GIVEN PASSAGE

☆ ☆ ☆

Please note that nutrition information is an estimate and can vary based on the specific ingredients used. This is a monumentally indulgent meal, and the nutritional info reflects that!

Frequently Asked Questions

Can I make the pulled pork in an Instant Pot?

Absolutely! Sear the pork using the sauté function, then cook on high pressure for 75-90 minutes, followed by a natural release. It’s a fantastic way to speed up the process while still getting incredibly tender meat.

How can I adjust the spiciness of the dish?

The heat comes from the chipotle powder in the rub and any spice in your BBQ sauce. To make it milder, use sweet paprika instead of smoked and a sweet BBQ sauce. To kick it up, add a pinch of cayenne pepper to the rub or use a spicier BBQ sauce.

What if I don’t have a pork shoulder?

☆ ☆ ☆

INFORMATION SHOWN
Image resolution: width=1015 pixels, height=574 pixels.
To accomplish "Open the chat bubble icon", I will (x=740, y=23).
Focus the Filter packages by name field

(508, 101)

☆ ☆ ☆

PROBLEM TO SOLVE
Continue the pulled pork FAQ, starting right after its last line.

EXERCISE RESULT
Pork shoulder (Boston butt) is ideal for its fat content, which keeps it moist. However, a pork loin roast can work in a pinch, though it will be much leaner. You may need to add more of the cooking liquid back into the shredded meat to prevent it from being dry.

Can I prepare this recipe ahead of time?

Yes, this is a great make-ahead meal. You can cook the pork completely 1-2 days in advance and store it in the fridge. The mac and cheese can also be made a day ahead. Reheat everything gently before assembling the bowls.